Haziran 2007'de, Thrun'un yeni robotik roadster'ı Junior, DARPA Urban Challenge'a (Kasım 2007'de yapılması planlanan) hazırlık olarak birkaç test sürüşünü tamamladı. Junior asla 15 milden daha hızlı gitmemesine rağmen, üç noktalı bir U dönüşü yaptı ve dört yönlü bir duraktan geçti. Doğru; Thrun, tam otomatik, yola hazır bir araba elde etmeye yaklaşıyor.

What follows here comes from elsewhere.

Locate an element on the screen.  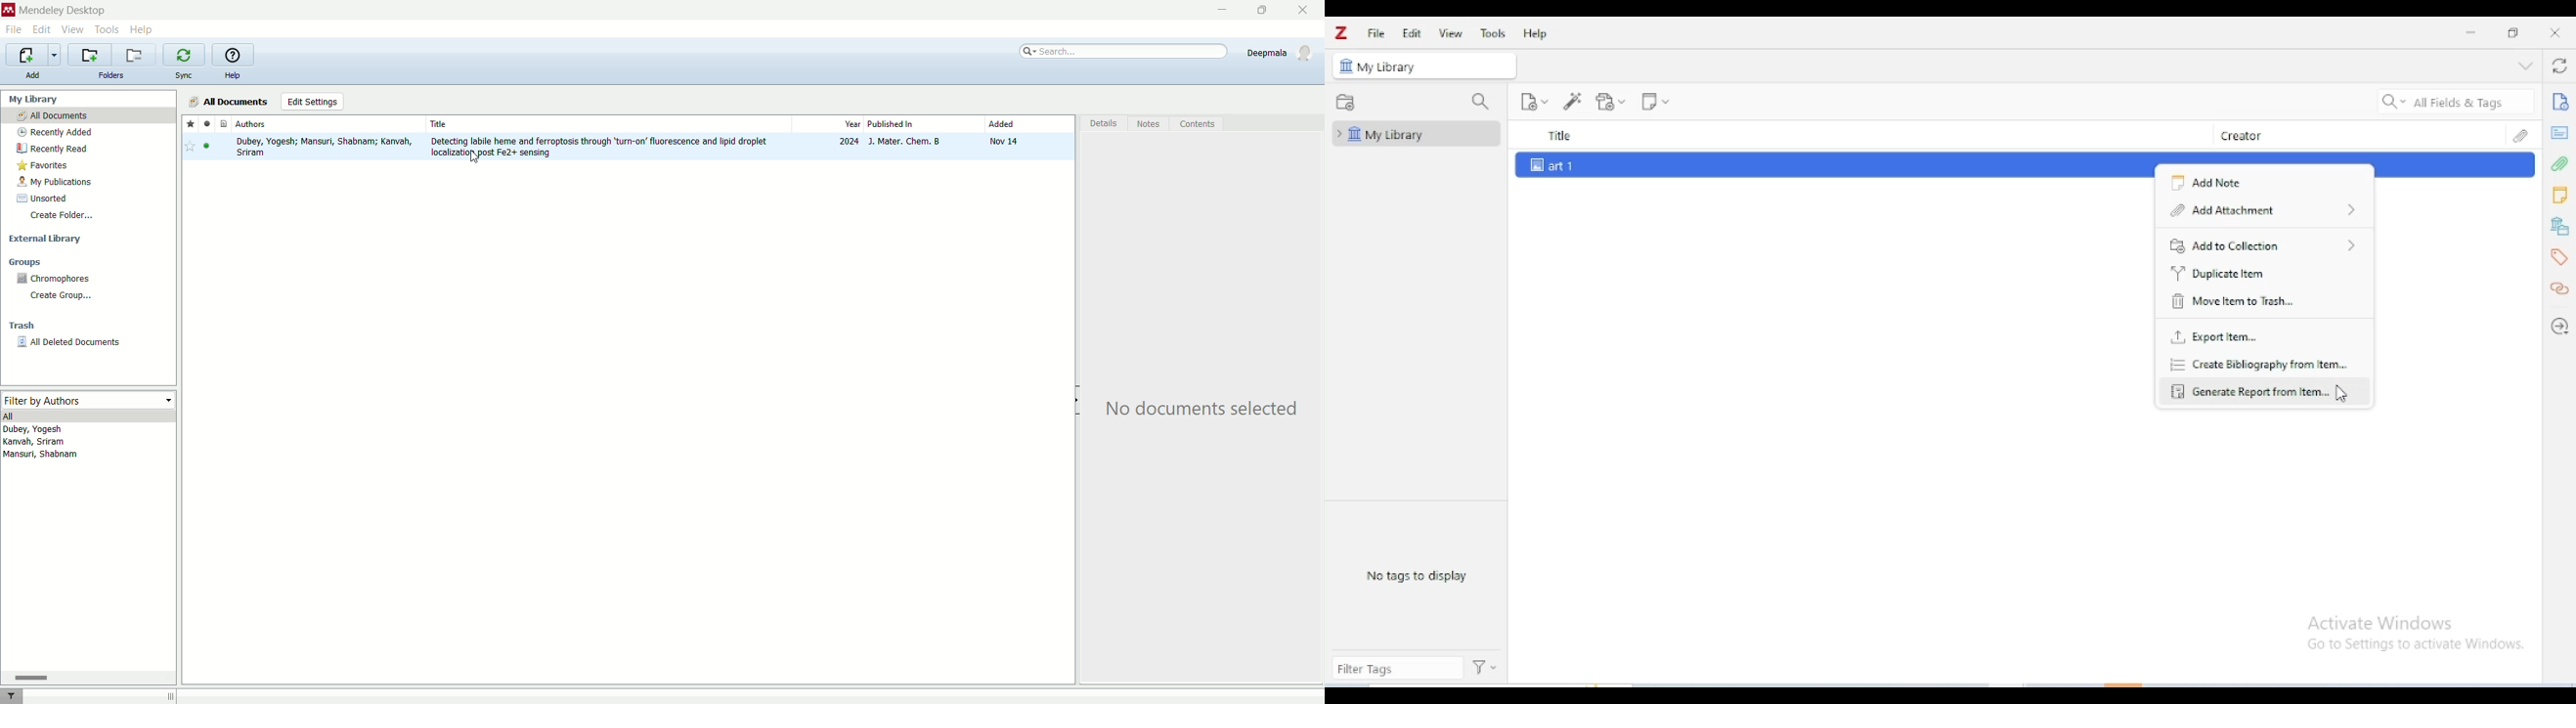
add is located at coordinates (34, 75).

Bu nereye varabilir? Eh, yeni başlayanlar için bir otoyol sistemi - örneğin San Francisco'dan Los Angeles'a - yalnızca sürücüsüz araçlar için. Kablosuz bir sinyal kullanarak, yolun her iki tarafındaki bariyerler, onları yolda tutmak için araçlarla iletişim kurabilir. Ve araçlar, sabit hızları korumak için eski hız sabitleyici teknolojisini kullanabilir. Muhtemelen bu, sürücülerin uzun otoyollarda uyumasına ya da en azından sabah gazetesini okumasına ve kahvesini içmesine izin verecekti. Diğer bir avantaj, bu rotaların daha az kısıtlayıcı hız sınırlarına sahip olabilmesidir - muhtemelen 100 mil / saatin üzerinde - bu da birçok Amerikalı için sabah işe gidişini yeniden tanımlayabilir.